1170. Compare Strings by Frequency of the Smallest Character

Problem

Let the function f(s) be the frequency of the lexicographically smallest character in a non-empty string s. For example, if s = "dcce" then f(s) = 2 because the lexicographically smallest character is 'c', which has a frequency of 2.

You are given an array of strings words and another array of query strings queries. For each query queries[i], count the number of words in words such that f(queries[i]) < f(W) for each W in words.

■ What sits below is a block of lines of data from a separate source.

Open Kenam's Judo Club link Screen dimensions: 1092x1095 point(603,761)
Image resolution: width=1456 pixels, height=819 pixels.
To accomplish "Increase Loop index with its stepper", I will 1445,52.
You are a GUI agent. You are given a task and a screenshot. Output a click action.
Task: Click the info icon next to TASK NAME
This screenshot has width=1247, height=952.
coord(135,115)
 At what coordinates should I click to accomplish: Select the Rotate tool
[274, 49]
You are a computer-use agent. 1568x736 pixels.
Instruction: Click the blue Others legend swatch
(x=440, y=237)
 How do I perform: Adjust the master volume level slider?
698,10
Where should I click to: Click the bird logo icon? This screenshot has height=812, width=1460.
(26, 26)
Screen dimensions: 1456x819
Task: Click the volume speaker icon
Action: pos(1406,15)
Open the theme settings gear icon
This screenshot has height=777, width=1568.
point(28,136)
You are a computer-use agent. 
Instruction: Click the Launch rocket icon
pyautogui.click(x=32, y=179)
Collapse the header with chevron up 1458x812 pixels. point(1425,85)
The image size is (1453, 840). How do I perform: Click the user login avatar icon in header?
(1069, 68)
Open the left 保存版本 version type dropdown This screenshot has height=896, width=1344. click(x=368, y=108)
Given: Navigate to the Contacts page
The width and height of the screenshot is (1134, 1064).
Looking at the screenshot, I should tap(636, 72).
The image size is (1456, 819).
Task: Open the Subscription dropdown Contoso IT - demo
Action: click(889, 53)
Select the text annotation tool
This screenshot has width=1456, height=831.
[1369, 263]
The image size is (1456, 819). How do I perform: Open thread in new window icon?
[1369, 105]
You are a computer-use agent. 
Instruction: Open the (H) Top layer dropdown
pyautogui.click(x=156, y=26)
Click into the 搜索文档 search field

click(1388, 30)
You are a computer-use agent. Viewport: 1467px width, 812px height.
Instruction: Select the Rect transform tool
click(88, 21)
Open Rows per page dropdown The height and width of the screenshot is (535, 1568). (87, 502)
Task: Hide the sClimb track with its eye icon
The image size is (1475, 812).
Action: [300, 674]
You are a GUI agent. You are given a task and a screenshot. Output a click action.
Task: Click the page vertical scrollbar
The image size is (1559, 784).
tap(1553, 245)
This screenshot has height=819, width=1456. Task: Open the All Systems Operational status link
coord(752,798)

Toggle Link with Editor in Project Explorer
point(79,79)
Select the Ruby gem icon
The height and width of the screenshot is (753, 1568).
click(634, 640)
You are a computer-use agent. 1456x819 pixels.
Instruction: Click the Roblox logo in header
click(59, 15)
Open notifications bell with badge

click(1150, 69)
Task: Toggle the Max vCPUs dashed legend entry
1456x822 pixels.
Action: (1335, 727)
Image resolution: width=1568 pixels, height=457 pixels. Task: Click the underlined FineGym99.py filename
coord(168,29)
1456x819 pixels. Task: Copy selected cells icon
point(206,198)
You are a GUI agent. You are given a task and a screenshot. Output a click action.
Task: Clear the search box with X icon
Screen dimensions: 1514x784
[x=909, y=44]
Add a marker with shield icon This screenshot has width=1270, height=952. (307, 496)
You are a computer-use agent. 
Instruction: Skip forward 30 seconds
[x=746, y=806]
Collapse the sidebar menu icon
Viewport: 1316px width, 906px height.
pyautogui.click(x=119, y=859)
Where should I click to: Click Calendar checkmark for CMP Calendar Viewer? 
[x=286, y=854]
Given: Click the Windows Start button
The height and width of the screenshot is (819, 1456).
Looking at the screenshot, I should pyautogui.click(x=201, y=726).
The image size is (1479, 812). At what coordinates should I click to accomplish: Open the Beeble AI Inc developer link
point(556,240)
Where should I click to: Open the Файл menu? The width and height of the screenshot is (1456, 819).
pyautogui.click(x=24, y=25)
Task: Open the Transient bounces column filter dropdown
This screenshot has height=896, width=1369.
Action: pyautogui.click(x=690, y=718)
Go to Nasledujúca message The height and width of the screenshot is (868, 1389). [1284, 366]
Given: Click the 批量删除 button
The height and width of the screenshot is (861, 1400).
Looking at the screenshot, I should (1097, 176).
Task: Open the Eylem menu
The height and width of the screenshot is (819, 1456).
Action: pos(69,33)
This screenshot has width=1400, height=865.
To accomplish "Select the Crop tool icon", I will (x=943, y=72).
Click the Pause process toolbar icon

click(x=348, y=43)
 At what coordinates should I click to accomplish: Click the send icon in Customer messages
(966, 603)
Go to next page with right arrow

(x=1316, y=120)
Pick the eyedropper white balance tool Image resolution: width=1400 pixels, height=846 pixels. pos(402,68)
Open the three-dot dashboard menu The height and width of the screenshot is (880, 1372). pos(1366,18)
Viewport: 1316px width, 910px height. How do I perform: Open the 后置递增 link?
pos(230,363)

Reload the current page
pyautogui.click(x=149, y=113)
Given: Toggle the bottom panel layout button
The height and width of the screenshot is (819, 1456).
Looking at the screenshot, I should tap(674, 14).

Return **an integer array *answer*, where each *answer[i]* is the answer to the ith query**.

  Example 1:

Input: queries = ["cbd"], words = ["zaaaz"]
Output: [1]
Explanation: On the first query we have f("cbd") = 1, f("zaaaz") = 3 so f("cbd") < f("zaaaz").

Example 2:

Input: queries = ["bbb","cc"], words = ["a","aa","aaa","aaaa"]
Output: [1,2]
Explanation: On the first query only f("bbb") < f("aaaa"). On the second query both f("aaa") and f("aaaa") are both > f("cc").

  Constraints:

• 1 <= queries.length <= 2000

• 1 <= words.length <= 2000

• 1 <= queries[i].length, words[i].length <= 10

• queries[i][j], words[i][j] consist of lowercase English letters.

Solution (Java)

class Solution {
    public int[] numSmallerByFrequency(String[] queries, String[] words) {
        int[] queriesMinFrequecies = new int[queries.length];
        for (int i = 0; i < queries.length; i++) {
            queriesMinFrequecies[i] = computeLowestFrequency(queries[i]);
        }
        int[] wordsMinFrequecies = new int[words.length];
        for (int i = 0; i < words.length; i++) {
            wordsMinFrequecies[i] = computeLowestFrequency(words[i]);
        }
        Arrays.sort(wordsMinFrequecies);
        int[] result = new int[queries.length];
        for (int i = 0; i < result.length; i++) {
            result[i] = search(wordsMinFrequecies, queriesMinFrequecies[i]);
        }
        return result;
    }

    private int search(int[] nums, int target) {
        int count = 0;
        for (int i = nums.length - 1; i >= 0; i--) {
            if (nums[i] > target) {
                count++;
            } else {
                break;
            }
        }
        return count;
    }

    private int computeLowestFrequency(String string) {
        char[] str = string.toCharArray();
        Arrays.sort(str);
        String sortedString = new String(str);
        int frequency = 1;
        for (int i = 1; i < sortedString.length(); i++) {
            if (sortedString.charAt(i) == sortedString.charAt(0)) {
                frequency++;
            } else {
                break;
            }
        }
        return frequency;
    }
}

Explain:

nope.

Complexity:

• Time complexity : O(n).
• Space complexity : O(n).